Nuestra fauna de aves se compone de especies autóctonas (únicas de Puerto Rico), especies nativas (que habitan naturalmente aquí y en otros lugares) y de especies exóticas  (introducidas por el hombre). Algunas aves exóticas, como los periquitos, no han logrado establecerse en la isla. Otras, como la Cotorra Cabeciblanca, se han establecido pero mentienen una distribución limitada. Y otras, como el Turpial, no sólo se han establecido sino que han aumentado notablemente su distribución. A pesar de ser arisco, el Turpial se acostumbra a nuestra presencia y hoy frecuenta parques, jardines y patios. En el sur de la isla se alimenta a menudo de las frutas del cactus llamado sebucán.


El Turpial es nativo de la cuenca del Río Amazonas y habita naturalmente en la mitad norte de Sudamérica. Se trajo a Puerto Rico probablemente como ave ornamental y desde aquí ha migrado a varias islas cercanas. Los turpiales construyen un nido en forma de copa grande o tazón profundo sobre cactos, arbustos espinosos y árboles.
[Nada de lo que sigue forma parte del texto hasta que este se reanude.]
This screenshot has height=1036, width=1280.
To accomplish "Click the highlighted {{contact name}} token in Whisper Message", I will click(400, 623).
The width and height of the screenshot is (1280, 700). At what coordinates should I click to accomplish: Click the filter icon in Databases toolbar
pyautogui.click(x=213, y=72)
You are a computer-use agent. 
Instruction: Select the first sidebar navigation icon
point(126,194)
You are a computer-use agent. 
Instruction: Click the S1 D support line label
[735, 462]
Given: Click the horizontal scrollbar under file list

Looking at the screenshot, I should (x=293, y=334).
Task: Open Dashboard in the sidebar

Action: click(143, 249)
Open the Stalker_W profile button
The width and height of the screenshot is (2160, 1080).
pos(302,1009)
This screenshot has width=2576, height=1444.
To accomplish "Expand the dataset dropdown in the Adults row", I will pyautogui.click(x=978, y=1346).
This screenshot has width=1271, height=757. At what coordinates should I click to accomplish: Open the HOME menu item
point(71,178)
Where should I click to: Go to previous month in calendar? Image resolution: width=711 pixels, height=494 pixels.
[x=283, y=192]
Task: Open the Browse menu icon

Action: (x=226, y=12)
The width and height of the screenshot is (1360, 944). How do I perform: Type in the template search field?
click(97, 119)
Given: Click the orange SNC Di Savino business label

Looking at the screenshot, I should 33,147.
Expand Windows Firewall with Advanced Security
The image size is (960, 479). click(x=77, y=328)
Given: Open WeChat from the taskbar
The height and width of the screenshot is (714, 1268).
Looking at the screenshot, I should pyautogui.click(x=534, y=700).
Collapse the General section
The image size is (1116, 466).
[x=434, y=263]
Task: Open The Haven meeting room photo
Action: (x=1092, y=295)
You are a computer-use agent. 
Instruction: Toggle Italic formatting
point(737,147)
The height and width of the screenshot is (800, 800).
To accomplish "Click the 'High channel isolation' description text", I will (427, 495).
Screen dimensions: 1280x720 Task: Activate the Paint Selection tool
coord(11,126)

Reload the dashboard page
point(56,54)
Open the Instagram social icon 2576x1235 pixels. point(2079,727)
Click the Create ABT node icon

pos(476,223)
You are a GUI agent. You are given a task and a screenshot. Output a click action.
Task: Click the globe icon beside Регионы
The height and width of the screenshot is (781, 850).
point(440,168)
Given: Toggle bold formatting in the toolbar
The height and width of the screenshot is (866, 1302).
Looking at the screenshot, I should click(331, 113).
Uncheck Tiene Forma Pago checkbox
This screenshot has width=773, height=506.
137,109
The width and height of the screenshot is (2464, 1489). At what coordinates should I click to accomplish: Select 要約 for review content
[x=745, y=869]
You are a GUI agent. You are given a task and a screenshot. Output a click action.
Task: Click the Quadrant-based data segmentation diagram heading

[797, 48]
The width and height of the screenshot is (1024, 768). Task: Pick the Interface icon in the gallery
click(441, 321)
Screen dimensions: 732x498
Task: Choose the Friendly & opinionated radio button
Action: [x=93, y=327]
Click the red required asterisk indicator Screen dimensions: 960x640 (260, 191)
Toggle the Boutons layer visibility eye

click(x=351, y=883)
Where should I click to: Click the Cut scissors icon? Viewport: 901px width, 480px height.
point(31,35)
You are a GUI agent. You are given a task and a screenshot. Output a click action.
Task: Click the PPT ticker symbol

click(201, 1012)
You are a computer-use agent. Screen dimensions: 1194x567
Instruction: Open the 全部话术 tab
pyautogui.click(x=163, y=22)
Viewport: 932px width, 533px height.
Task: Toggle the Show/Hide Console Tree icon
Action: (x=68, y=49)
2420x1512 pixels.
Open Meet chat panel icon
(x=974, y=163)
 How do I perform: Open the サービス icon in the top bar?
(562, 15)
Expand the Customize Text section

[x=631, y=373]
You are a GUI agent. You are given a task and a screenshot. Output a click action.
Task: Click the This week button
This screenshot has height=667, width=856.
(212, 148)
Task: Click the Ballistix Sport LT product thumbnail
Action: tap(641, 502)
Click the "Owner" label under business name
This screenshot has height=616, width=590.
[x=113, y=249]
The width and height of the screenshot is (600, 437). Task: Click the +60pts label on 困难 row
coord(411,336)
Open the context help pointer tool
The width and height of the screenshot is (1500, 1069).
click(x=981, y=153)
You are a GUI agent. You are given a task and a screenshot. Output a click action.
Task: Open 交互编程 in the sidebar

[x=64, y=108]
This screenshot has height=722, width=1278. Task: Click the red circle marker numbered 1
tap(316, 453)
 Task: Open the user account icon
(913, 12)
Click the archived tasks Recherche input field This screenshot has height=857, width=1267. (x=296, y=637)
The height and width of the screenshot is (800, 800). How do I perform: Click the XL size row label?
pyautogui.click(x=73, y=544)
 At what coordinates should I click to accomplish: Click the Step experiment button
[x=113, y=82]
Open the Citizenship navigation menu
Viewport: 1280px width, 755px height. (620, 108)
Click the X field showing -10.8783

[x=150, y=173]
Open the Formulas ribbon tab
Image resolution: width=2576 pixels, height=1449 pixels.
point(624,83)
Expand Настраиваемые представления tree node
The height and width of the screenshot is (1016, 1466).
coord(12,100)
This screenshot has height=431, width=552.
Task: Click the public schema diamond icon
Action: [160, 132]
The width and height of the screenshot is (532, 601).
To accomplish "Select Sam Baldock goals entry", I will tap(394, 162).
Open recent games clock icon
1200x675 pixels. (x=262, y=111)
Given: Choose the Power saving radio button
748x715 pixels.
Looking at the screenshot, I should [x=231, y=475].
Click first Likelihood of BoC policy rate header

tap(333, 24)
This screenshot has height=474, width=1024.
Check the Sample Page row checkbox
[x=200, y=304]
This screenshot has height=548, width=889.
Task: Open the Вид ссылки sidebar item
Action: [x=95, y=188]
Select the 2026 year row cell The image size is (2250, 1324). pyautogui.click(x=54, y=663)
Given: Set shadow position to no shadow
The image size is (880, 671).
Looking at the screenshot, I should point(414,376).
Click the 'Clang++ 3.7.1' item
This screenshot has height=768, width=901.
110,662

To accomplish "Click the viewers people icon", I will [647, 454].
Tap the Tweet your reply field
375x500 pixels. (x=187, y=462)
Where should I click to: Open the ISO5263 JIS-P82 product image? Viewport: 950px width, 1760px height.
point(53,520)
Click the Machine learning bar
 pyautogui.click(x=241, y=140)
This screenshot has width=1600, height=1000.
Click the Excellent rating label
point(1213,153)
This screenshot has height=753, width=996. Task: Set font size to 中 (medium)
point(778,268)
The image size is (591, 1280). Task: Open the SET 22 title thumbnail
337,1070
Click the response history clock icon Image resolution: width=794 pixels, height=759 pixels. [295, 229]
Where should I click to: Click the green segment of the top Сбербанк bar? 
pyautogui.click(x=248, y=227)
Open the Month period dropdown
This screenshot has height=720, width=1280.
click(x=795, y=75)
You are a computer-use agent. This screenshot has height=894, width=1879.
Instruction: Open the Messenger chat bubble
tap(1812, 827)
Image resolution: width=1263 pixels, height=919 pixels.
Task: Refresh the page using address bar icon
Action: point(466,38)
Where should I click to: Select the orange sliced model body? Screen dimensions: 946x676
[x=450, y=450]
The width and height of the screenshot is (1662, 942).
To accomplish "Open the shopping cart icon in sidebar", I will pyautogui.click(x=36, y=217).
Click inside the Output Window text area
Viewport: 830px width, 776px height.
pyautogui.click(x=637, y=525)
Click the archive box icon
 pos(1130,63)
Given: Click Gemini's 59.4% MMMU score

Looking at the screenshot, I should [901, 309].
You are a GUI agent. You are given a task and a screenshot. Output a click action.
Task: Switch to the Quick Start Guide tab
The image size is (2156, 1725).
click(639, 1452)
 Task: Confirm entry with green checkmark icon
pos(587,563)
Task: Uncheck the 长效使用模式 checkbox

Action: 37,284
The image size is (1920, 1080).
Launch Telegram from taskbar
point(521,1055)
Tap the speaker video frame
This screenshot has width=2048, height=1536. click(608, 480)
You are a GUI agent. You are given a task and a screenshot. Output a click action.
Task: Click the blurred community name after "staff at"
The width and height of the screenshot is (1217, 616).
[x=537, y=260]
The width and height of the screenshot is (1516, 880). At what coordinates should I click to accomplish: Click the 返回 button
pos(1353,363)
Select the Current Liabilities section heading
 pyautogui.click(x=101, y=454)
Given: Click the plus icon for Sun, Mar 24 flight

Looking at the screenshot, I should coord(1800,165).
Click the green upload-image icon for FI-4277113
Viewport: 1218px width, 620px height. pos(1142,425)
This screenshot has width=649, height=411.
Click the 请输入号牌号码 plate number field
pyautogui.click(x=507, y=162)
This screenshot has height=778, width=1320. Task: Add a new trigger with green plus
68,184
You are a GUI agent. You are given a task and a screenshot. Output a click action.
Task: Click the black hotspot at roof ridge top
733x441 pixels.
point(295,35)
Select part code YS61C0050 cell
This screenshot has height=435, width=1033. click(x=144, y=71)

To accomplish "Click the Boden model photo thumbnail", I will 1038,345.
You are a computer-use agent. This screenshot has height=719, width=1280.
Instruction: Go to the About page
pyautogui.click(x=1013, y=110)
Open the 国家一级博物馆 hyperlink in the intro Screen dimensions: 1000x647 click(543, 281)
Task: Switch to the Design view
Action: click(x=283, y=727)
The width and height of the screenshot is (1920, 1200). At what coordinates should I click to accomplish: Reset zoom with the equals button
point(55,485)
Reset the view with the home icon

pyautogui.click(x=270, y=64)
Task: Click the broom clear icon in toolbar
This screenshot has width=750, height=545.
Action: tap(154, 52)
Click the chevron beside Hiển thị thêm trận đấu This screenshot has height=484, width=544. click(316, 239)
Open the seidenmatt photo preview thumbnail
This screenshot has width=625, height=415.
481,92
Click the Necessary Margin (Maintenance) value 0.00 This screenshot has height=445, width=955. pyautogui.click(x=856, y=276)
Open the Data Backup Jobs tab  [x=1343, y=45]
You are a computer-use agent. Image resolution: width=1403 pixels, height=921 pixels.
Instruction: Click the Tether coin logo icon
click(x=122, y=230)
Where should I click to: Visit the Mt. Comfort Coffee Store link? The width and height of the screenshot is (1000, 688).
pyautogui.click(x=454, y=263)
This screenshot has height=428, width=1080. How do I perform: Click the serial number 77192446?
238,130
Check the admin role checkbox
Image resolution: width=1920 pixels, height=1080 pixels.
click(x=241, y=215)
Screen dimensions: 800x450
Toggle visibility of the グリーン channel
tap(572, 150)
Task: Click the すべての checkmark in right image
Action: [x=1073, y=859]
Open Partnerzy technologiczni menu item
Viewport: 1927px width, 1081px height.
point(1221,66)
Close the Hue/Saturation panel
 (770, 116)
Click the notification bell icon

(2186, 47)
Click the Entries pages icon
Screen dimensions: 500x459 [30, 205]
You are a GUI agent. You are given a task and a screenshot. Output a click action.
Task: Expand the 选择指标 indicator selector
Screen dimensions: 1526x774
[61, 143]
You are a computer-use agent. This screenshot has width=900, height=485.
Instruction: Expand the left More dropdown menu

La hembra pone tres o cuatro huevos blanco-purpúreos que son empollados durante unas dos semanas. Esos polluelos formarán la próxima generación de una ave exótica más, que hoy es parte de nuestra fauna.

Tomé esta foto en las Salinas de Cabo Rojo durante un viaje al campo con  mis estudiantes de fotografía. Los turpiales no permiten que uno se acerque mucho, por lo que hay que ser sigiloso y tener un buen lente zoom o un telefoto. Nikon D90, 150-500 mm (500 mm), ISO 400,  1/1250 s, f/8, flash externo con “beamer”.